Monday, October 18, 2010


KAIROS Atelier
October 13

The salon is a lost form in the modern world, where instant electronics have made the idea of gathering to contemplate the edifying qualities of the arts seem obsolete. Why pause to hear and discuss a literary or musical work when you can punch it up, knock it back, give it a quick thumbs-up or thumbs-down, and move on quickly to the next fix?

Master of ceremonies Montagné.
So it’s inspiring to see former French Institute Director Didier Montagné and his partner Sara Barbierato reviving this grand tradition. Their third outing, an evening with the Prague Modern ensemble and Czech composer Miroslav Srnka, was a brilliant study of the varieties and mechanics of contemporary music. Even if you aren’t a fan of the form, the opportunity to see accomplished musicians at work and hear a composer talk about his craft – in English! – was a rare and delightful event.

The program featured six pieces for soloists and a reprise of Earle Brown’s Four Systems, which the ensemble performed at its monthly Švandovo Divadlo concert the previous week. Difficult chamber pieces are the norm for the ensemble, which made inventive use of Brown’s graphic notation. But the individual players don’t often get a chance to show their skills, which are considerable.

Cellist extraordinaire Adorján.
Cellist Balázs Adorján did a superb job with György Ligeti’s Sonata for solo cello, which might well be titled A Showcase of Cello Techniques and Effects. Adorján played with precision and authority, drawing a big hand from an appreciative audience. Bassoon player Tomáš Františ was equally adept on Isang Yun’s Monologue for Bassoon, starting soft and slow and building to Charlie Parker-like intensity.

Jan Souček showed how to push the limits of his instrument with Heinz Holliger’s Sonata for solo oboe, which would fit comfortably into an evening of free jazz. And Jindřich Pavliš, playing in his usual snap-brim hat, showed a sensitive feel for Luciano Berio’s Lied for solo clarinet.

Violinist David Danel, a talented musician who also handles the business end of Prague Modern, had an opportunity to show two sides of modern music – Morton Feldman’s soulful For Aaron Copland, and Susumu Yoshida’s Kodama I (Esprit de l’arbre), which is like an assault on the instrument, with slashing chords and sharp pizzicato.

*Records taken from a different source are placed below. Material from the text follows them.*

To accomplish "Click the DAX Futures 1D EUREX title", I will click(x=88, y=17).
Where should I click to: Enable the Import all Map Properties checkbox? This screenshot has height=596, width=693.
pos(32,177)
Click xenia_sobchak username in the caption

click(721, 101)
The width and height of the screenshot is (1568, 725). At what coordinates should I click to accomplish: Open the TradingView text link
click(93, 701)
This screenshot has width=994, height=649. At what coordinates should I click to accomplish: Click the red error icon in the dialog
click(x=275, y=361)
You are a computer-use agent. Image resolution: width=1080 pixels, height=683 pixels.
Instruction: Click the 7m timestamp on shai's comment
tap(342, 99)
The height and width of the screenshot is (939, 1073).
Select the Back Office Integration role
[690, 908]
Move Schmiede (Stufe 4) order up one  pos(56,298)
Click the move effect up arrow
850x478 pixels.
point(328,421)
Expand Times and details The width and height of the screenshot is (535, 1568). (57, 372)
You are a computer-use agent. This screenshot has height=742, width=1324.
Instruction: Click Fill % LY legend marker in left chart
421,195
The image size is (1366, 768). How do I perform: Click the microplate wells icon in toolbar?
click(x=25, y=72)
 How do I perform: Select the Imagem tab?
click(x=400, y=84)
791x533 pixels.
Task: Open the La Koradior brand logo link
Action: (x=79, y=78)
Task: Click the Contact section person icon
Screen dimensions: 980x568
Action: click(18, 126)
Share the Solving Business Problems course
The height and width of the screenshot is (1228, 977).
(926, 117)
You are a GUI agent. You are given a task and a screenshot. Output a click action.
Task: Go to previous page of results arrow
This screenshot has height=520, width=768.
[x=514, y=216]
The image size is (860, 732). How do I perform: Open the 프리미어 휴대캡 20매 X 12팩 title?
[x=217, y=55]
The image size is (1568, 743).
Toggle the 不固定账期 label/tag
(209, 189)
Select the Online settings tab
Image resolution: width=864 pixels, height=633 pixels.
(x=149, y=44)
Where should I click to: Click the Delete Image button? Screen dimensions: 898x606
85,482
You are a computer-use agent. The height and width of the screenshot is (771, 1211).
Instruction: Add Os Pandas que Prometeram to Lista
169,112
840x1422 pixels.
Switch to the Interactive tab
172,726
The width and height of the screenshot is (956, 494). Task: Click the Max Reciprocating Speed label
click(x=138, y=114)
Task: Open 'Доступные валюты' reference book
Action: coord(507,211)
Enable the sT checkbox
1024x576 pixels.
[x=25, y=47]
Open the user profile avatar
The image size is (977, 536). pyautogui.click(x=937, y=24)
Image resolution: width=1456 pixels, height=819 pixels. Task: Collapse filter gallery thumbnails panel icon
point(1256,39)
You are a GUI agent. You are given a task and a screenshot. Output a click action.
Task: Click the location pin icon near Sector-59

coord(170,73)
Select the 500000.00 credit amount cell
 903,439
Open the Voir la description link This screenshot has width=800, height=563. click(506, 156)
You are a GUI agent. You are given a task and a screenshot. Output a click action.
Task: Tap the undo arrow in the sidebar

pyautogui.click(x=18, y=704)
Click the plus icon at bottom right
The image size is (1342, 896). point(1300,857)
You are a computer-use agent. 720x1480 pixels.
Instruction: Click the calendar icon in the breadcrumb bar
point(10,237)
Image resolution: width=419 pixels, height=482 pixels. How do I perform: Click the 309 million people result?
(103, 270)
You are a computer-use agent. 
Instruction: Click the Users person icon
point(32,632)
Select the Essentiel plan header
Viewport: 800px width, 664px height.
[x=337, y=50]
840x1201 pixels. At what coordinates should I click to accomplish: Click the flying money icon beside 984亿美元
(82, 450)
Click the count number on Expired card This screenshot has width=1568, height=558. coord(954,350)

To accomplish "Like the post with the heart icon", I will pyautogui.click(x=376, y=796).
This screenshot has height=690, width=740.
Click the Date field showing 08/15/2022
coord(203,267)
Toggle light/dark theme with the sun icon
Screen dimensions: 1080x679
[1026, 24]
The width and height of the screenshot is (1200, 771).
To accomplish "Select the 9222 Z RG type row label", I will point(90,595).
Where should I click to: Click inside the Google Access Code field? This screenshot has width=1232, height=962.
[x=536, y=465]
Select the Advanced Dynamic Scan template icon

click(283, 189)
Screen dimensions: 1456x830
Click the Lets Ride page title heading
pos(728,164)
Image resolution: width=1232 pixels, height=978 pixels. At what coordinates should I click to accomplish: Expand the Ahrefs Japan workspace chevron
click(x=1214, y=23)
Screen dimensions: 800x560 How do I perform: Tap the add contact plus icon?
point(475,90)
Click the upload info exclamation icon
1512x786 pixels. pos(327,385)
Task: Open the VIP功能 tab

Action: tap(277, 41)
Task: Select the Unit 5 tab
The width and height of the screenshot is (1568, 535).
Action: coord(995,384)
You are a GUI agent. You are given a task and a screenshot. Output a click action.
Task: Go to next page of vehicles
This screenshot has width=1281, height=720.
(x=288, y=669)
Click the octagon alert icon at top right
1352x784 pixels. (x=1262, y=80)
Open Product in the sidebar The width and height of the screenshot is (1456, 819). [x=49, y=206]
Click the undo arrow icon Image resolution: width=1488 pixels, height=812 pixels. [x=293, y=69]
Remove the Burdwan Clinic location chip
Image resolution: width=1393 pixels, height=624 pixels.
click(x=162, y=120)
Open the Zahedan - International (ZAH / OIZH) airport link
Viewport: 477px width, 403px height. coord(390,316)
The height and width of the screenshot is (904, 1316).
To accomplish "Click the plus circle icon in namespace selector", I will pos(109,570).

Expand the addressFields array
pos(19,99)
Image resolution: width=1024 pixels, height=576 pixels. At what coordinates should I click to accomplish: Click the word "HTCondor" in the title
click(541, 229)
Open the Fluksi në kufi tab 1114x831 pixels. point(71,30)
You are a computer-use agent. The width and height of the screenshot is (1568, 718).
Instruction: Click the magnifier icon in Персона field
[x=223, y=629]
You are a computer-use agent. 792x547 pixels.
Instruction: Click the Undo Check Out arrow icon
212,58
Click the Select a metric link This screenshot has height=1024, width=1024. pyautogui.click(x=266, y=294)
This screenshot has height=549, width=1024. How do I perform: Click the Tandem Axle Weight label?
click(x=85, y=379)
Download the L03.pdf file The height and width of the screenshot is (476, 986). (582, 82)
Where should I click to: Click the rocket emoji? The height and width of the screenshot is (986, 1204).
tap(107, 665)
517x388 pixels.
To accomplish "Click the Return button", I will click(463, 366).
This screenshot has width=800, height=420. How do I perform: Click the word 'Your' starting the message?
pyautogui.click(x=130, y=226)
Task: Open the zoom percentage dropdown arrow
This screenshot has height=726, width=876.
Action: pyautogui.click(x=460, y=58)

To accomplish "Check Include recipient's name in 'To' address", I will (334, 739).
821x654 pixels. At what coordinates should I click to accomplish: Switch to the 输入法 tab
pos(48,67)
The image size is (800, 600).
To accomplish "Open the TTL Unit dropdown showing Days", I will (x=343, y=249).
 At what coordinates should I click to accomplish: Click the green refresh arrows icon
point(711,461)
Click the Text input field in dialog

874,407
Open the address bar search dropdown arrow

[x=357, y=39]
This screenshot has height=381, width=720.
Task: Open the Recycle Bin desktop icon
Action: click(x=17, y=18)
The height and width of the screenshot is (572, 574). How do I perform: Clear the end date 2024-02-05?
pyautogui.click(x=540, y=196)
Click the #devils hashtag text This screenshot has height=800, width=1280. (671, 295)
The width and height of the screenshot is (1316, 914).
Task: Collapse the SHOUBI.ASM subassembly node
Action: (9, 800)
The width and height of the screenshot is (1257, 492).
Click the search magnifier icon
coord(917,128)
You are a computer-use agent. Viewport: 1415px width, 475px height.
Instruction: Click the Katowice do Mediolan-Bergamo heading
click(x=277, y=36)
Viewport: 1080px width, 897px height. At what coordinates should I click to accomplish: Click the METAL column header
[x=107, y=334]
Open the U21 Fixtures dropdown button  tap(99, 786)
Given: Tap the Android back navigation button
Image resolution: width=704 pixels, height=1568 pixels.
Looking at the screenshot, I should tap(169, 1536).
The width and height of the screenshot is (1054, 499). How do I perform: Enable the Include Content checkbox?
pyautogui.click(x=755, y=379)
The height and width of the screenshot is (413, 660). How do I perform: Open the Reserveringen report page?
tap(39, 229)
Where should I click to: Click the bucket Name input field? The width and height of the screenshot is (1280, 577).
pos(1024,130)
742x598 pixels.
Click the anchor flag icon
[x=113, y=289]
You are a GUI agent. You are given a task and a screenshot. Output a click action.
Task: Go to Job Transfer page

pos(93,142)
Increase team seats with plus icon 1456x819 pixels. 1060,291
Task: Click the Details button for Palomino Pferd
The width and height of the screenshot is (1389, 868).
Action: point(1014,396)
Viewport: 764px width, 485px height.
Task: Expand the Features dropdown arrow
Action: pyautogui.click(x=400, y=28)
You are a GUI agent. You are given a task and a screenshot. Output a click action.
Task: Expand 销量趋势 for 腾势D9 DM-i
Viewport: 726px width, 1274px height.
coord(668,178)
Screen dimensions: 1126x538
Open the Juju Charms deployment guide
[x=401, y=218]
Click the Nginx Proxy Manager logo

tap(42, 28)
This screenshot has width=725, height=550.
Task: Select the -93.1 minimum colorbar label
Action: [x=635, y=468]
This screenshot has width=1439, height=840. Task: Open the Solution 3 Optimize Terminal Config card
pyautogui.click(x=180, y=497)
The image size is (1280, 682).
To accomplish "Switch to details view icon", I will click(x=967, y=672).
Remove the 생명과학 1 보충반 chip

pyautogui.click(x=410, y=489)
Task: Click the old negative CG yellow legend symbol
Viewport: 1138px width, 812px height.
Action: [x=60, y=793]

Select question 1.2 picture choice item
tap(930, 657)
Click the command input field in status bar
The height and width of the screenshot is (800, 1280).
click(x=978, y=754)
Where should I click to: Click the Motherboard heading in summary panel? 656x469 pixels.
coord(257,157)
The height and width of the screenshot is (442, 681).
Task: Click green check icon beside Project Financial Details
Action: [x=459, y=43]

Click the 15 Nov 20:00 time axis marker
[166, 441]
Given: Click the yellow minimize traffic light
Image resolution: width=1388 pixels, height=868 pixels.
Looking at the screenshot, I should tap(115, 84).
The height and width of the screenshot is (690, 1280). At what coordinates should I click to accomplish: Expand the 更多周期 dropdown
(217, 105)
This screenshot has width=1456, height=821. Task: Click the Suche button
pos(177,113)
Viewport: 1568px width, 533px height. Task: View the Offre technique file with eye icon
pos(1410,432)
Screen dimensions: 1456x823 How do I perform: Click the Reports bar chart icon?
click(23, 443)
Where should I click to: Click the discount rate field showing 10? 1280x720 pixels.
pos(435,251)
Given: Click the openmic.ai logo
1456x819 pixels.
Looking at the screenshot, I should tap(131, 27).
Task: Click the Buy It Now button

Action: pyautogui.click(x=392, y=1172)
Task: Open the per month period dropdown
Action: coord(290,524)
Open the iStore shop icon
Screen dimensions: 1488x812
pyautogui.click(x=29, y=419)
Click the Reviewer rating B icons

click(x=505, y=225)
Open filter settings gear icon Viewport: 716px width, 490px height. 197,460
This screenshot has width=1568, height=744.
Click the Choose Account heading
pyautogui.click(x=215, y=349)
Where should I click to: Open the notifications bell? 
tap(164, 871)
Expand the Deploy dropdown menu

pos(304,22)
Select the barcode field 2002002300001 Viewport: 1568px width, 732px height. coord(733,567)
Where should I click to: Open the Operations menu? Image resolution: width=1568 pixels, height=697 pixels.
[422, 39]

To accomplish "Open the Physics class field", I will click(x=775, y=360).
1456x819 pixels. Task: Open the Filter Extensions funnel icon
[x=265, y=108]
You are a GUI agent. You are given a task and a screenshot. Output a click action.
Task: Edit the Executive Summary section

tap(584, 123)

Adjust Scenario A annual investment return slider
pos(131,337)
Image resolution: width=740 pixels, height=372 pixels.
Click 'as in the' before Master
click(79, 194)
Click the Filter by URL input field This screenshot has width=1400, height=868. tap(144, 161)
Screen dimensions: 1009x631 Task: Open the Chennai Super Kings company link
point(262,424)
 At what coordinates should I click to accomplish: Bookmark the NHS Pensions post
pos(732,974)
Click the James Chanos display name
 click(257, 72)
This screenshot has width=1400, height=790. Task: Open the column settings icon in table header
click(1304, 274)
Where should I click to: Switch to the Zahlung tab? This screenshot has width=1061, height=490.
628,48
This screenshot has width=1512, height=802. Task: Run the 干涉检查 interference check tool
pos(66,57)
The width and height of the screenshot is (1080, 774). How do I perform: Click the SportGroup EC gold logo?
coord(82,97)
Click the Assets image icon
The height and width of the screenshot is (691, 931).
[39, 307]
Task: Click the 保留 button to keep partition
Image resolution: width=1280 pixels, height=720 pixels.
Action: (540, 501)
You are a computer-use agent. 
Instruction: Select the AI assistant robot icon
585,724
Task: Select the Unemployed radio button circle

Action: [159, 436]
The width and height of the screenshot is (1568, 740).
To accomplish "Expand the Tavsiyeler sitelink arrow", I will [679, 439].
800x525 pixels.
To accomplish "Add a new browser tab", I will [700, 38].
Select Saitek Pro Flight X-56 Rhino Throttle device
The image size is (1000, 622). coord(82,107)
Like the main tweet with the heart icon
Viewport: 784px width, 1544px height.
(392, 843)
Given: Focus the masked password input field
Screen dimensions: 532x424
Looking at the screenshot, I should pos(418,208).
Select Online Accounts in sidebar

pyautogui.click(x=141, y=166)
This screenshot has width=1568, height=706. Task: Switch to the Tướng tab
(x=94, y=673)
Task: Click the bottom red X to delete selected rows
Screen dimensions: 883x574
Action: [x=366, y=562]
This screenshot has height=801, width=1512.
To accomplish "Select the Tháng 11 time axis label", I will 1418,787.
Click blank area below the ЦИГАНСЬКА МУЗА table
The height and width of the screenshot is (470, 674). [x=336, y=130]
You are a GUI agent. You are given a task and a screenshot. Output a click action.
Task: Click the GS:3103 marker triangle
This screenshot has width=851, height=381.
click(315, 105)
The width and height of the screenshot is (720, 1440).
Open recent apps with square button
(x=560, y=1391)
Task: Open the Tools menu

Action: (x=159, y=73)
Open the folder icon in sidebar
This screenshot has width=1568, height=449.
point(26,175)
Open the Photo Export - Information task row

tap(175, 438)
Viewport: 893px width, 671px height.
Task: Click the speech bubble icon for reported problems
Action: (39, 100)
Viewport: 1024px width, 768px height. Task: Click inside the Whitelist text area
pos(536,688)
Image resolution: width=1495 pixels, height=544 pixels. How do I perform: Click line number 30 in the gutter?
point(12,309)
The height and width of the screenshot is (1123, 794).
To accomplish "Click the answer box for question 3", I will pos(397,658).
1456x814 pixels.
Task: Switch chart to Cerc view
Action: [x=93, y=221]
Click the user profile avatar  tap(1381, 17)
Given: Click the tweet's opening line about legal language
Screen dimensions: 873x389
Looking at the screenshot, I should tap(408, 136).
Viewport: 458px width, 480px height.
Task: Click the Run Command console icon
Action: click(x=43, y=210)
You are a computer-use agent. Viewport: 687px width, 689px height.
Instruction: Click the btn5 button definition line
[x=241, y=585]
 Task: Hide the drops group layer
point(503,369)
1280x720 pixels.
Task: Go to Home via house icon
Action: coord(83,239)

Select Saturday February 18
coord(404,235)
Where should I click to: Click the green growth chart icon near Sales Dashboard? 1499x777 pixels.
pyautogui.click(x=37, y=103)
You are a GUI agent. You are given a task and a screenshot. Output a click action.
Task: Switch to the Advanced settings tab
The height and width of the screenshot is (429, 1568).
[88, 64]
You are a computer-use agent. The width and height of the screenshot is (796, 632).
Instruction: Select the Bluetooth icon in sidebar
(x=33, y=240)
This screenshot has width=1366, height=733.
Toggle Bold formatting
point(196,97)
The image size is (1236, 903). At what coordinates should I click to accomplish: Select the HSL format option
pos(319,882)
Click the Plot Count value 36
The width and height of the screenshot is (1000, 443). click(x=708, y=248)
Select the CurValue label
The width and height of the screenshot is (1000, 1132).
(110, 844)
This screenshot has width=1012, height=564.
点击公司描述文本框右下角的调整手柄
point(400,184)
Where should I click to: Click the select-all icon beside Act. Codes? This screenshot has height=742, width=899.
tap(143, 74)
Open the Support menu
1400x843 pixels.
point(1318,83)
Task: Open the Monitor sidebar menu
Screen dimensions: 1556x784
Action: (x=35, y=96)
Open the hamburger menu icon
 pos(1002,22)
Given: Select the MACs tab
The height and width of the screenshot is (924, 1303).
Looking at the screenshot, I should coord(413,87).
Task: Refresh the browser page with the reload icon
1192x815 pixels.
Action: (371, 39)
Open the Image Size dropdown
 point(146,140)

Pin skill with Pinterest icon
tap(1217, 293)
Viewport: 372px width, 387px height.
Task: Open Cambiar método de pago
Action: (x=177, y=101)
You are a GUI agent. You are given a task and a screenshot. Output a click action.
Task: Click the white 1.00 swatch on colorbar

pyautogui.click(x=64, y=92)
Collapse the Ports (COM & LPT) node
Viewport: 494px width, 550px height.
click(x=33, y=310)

Danel showed a tender touch with the former and happily shredded his bow on the latter.

But the pièce de résistance was the running commentary by Srnka, a talented composer who doesn’t get nearly enough credit and respect in his homeland. (Though it’s worth noting that Marek Kopelent, the dean of contemporary Czech composers, thinks enough of Srnka to have come out for this event.) Srnka kept resisting Montagné’s prompting to talk about himself and his work – “I’m here to comment on the music,” he said. But he took note of the country’s lack of a first-rate modern music ensemble, which is why he agreed to serve on the board of Prague Modern, whose development he described as “crucial” to the future of Czech music.

It’s too bad Srnka wasn’t more forthcoming about his own experiences, as what little he shared was quite interesting. He spent a year studying in Paris, and described the influence on his music this way: “Mr. Kopelent tells me that my music sounds French. When I talk to the French, they tell me that they like the Eastern, primitive quality of my music.”

Danel was supposed to play one of Srnka’s compositions. “But his pieces are extremely difficult, and I didn’t have the time for serious preparation of this one,” he apologized.

Srnka wasn’t about to take that for an excuse. “You’ve played this four or five times before,” he said to Danel. “What’s the problem?”

“Maybe you can run, but running a marathon needs preparation,” Danel replied. “I didn’t want to hurt your piece.”

That didn’t sit well, either. “Well, we’re going to demonstrate something,” he told Danel. “Get your violin.”

Srnka had Danel play what he called a “trill tremolo,” a complex, fluttering lick that is impossible to fully write down. It also pushes the instrument beyond what is possible to play. “A composer has to know these limits, which is why I believe it’s important to work in close collaboration with the musicians,” Srnka explained.

That’s just a flavor of the full discussion, which offered insights for novices and experts alike. And the evening included everything a good salon should – fine performances, stimulating conversation and, of course, libations afterward.

“As John Cage said, Happy New Ears,” Danel said in closing.

“And now,” Montagné added, “let’s go to drink.”